### Your goal
Check each line of the entries below for the word "agent", and copy out the ones that have it.

Stored data entries:
┄┄┄┄┄┄
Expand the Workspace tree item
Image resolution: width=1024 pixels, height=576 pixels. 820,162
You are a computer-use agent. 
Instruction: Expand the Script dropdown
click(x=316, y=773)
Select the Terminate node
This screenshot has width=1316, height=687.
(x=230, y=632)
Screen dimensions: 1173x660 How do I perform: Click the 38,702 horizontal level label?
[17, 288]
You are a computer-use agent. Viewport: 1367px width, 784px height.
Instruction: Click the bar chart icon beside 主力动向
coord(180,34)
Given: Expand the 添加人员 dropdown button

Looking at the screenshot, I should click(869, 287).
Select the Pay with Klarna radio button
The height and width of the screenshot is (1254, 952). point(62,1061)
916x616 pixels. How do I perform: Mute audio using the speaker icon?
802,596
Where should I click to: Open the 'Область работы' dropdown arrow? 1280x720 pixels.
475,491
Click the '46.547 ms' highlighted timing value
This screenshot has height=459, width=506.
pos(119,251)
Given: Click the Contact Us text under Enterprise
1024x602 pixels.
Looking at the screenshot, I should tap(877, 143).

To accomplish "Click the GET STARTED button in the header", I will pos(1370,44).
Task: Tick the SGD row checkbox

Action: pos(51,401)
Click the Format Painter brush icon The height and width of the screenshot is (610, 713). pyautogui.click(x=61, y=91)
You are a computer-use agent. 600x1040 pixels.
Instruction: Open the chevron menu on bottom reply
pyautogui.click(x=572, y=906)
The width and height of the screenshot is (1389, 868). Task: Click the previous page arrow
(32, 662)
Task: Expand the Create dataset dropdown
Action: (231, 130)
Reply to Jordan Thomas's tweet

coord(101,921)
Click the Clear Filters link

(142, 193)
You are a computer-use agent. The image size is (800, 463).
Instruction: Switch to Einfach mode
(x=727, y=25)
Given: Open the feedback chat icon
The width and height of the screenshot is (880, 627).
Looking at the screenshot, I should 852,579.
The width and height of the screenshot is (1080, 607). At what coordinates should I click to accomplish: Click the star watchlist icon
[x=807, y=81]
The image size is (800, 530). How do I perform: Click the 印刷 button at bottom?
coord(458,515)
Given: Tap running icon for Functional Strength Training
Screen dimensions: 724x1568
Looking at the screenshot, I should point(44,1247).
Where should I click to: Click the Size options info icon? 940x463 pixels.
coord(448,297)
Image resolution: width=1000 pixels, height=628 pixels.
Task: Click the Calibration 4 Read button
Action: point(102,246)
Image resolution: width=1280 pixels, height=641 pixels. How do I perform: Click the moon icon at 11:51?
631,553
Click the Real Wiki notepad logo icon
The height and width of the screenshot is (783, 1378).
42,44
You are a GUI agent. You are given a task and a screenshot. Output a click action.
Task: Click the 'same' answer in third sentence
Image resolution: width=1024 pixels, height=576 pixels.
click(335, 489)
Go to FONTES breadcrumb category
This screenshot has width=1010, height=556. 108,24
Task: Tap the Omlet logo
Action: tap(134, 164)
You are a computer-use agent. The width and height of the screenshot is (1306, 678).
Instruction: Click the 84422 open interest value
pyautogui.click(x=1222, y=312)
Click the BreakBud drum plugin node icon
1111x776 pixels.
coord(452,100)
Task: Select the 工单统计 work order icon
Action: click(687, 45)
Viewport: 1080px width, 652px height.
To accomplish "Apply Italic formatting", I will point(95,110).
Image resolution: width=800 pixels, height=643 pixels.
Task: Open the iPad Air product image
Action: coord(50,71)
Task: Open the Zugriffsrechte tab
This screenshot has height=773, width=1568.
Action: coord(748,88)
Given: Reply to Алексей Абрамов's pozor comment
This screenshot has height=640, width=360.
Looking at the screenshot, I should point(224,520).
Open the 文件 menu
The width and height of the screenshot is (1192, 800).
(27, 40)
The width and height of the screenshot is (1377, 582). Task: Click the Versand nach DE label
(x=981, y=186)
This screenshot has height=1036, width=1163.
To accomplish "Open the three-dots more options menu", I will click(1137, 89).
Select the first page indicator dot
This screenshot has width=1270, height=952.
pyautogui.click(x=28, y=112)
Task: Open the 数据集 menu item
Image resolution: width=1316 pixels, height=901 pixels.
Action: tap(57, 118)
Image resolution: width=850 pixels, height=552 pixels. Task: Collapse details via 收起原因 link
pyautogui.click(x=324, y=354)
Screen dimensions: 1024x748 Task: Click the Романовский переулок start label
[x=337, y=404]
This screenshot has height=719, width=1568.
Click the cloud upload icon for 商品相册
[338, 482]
┄┄┄┄┄┄
### Answer to this exercise
You are a computer-use agent. 
You are a computer-use agent. Viewport: 1367px width, 784px height.
You are a computer-use agent. 600x1040 pixels.
You are a computer-use agent. The image size is (800, 463).
You are a GUI agent. You are given a task and a screenshot. Output a click action.
You are a computer-use agent. The width and height of the screenshot is (1306, 678).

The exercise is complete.